Für mich besteht der größte Luxus einer Schlossbesichtigung in der Vorstellung, sich für einen Moment an diesem Ort ganz zu Hause zu fühlen. Und der Frage, wie ich mir in den fürstlichen Gemächern und royalen Gartenanlagen die Zeit wohl am herrlichsten vertreiben könnte. Grandioses Kopfkino. Allerdings schränkt die Menge der Mitwirkenden diese Art von Genuss empfindlich ein: Bei 1, 4 Millionen jährlichen Neuschwanstein-Gästen etwa kann keine Stimmung aufkommen.

 

 

 

Romy Schneider als „Sisi“ und der Regisseur Visconti beim Dreh in Linderhof, 1972, Ausstellungskatalog (s.u.)

Lieber sehe ich mir zum ungefähr einhundertsten Mal Luchino Viscontis Filmjuwel Ludwig II. an, das 1972 an Originalschauplätzen wie Neuschwanstein, Linderhof, Herrenchiemsee und Nymphenburg gedreht wurde.

Glücklicherweise liegt Schloss Linderhof so abgeschieden im Graswangtal, dass dieses zwischen den steilen Hängen des Ammergebirges kauernde Lieblingsdomizil Ludwigs II. zumindest in den Wintermonaten mit absoluter Ruhe überrascht. Unter der Woche, versteht sich.

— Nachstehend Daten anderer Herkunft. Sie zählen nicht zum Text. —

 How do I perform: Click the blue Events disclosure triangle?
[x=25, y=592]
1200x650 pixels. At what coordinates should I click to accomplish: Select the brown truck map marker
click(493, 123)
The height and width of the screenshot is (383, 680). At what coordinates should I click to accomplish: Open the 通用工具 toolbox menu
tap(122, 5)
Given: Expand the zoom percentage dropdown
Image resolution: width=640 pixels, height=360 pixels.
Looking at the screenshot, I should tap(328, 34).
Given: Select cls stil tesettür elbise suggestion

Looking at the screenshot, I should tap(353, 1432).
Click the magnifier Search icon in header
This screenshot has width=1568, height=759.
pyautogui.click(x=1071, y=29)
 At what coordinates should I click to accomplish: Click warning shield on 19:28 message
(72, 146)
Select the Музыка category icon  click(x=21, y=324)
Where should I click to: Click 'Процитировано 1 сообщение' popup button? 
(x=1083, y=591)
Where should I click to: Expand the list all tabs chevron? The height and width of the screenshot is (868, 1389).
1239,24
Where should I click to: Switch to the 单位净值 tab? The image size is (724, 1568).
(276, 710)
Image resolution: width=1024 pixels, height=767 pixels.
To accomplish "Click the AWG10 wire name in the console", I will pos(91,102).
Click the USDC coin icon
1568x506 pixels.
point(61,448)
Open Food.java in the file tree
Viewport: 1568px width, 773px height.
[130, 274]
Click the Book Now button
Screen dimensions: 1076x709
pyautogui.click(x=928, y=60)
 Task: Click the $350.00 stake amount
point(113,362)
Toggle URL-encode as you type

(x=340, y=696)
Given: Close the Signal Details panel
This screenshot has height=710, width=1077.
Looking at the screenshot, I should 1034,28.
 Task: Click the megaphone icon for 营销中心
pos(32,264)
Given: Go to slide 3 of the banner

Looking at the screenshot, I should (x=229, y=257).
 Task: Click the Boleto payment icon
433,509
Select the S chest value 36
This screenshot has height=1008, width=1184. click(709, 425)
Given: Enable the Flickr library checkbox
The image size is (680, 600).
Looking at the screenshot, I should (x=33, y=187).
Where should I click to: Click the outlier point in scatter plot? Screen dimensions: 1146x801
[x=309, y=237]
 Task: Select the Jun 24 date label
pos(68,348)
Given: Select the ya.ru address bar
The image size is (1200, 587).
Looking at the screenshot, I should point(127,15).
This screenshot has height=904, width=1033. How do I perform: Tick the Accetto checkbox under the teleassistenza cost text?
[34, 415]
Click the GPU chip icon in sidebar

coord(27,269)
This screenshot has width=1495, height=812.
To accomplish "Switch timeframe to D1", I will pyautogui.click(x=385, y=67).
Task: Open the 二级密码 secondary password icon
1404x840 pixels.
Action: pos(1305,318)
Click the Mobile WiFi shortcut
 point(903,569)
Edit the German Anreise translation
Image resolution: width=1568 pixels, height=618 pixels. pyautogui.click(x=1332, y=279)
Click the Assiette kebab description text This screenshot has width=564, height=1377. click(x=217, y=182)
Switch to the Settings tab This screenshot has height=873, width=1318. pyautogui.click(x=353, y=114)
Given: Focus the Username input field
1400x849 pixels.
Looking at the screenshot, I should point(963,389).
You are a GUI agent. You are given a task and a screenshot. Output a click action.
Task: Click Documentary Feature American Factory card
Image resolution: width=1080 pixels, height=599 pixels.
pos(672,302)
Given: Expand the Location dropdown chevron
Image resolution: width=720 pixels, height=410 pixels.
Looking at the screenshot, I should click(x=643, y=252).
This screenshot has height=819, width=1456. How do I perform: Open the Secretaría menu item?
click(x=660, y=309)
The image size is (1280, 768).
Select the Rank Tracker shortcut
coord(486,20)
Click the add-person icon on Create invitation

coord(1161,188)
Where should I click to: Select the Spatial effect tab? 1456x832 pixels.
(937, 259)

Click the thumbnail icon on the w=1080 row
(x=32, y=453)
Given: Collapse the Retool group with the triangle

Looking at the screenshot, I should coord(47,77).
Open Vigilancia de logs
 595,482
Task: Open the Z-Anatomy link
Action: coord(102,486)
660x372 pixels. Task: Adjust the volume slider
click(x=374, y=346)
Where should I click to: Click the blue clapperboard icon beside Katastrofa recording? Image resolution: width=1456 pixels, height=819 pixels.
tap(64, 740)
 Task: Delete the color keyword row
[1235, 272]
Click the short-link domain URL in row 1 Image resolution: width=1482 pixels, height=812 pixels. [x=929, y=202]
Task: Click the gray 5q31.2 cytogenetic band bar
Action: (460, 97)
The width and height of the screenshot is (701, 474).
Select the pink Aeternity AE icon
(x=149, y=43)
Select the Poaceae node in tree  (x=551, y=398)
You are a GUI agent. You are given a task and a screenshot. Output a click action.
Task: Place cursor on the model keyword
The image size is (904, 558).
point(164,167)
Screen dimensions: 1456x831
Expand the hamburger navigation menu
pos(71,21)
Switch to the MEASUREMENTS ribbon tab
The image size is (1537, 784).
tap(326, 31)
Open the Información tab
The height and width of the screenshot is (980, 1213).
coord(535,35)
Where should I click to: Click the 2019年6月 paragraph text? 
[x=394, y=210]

Schlossführungen finden nach wie vor in kleinen Gruppen statt. Den weitläufigen Park hingegen hat man fast für sich alleine.

Mit ein wenig Fantasie lassen sich der englische Landschaftsgarten als auch die italianisierenden Terrassen- und Kaskadenanlagen wie ein zeitgenössisches Kunstareal durchwandern.

Alle Parkbauten – außer dem sogenannten Königshäuschen – liegen im Dornröschenschlaf, die Wasserspiele sind eingestellt. Steinerne Figuren und Zinkgussvasen werden mit maßgefertigten Einhausungen geschützt. Manche erinnern an die Freiluftskulpturen und amorphen Passstücke von Franz West, die mit ihren ungeschönten Nahtstellen und ruppigen Oberflächen als unförmige Auswüchse „Neurosen sichtbar machen“, wie der Künstler einmal sagte.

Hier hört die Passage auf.